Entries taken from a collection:

******************************

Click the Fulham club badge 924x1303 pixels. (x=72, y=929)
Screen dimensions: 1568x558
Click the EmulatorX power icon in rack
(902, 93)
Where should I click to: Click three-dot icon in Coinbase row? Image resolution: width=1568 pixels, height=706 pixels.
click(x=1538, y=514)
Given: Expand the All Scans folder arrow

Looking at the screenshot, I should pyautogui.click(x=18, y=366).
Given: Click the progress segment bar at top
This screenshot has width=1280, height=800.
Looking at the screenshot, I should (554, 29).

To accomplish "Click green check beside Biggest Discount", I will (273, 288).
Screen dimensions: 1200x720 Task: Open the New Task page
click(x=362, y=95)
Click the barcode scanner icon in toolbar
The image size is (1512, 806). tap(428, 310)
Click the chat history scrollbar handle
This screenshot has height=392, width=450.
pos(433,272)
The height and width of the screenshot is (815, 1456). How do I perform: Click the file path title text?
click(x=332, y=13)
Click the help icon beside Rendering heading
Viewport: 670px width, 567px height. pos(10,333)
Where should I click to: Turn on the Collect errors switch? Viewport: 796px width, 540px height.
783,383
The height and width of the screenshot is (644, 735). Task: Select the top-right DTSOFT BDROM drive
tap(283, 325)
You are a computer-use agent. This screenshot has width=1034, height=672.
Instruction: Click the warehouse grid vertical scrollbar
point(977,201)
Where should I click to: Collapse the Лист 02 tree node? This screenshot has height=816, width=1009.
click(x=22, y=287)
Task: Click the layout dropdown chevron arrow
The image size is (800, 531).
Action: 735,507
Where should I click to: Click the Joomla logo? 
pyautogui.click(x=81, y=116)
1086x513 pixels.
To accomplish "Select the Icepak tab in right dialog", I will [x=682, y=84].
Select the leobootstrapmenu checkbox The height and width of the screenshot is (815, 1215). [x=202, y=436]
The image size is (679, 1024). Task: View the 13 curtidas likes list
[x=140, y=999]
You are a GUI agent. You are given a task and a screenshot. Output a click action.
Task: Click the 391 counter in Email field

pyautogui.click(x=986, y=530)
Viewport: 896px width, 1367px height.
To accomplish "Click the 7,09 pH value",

******************************

[Work request]
Please copy the line that holds "Click the EmulatorX power icon in rack" and each line under it through the last line above, exactly as they stand, adding nothing.

[Written answer]
Click the EmulatorX power icon in rack
(902, 93)
Where should I click to: Click three-dot icon in Coinbase row? Image resolution: width=1568 pixels, height=706 pixels.
click(x=1538, y=514)
Given: Expand the All Scans folder arrow

Looking at the screenshot, I should pyautogui.click(x=18, y=366).
Given: Click the progress segment bar at top
This screenshot has width=1280, height=800.
Looking at the screenshot, I should (554, 29).

To accomplish "Click green check beside Biggest Discount", I will (273, 288).
Screen dimensions: 1200x720 Task: Open the New Task page
click(x=362, y=95)
Click the barcode scanner icon in toolbar
The image size is (1512, 806). tap(428, 310)
Click the chat history scrollbar handle
This screenshot has height=392, width=450.
pos(433,272)
The height and width of the screenshot is (815, 1456). How do I perform: Click the file path title text?
click(x=332, y=13)
Click the help icon beside Rendering heading
Viewport: 670px width, 567px height. pos(10,333)
Where should I click to: Turn on the Collect errors switch? Viewport: 796px width, 540px height.
783,383
The height and width of the screenshot is (644, 735). Task: Select the top-right DTSOFT BDROM drive
tap(283, 325)
You are a computer-use agent. This screenshot has width=1034, height=672.
Instruction: Click the warehouse grid vertical scrollbar
point(977,201)
Where should I click to: Collapse the Лист 02 tree node? This screenshot has height=816, width=1009.
click(x=22, y=287)
Task: Click the layout dropdown chevron arrow
The image size is (800, 531).
Action: 735,507
Where should I click to: Click the Joomla logo? 
pyautogui.click(x=81, y=116)
1086x513 pixels.
To accomplish "Select the Icepak tab in right dialog", I will [x=682, y=84].
Select the leobootstrapmenu checkbox The height and width of the screenshot is (815, 1215). [x=202, y=436]
The image size is (679, 1024). Task: View the 13 curtidas likes list
[x=140, y=999]
You are a GUI agent. You are given a task and a screenshot. Output a click action.
Task: Click the 391 counter in Email field

pyautogui.click(x=986, y=530)
Viewport: 896px width, 1367px height.
To accomplish "Click the 7,09 pH value",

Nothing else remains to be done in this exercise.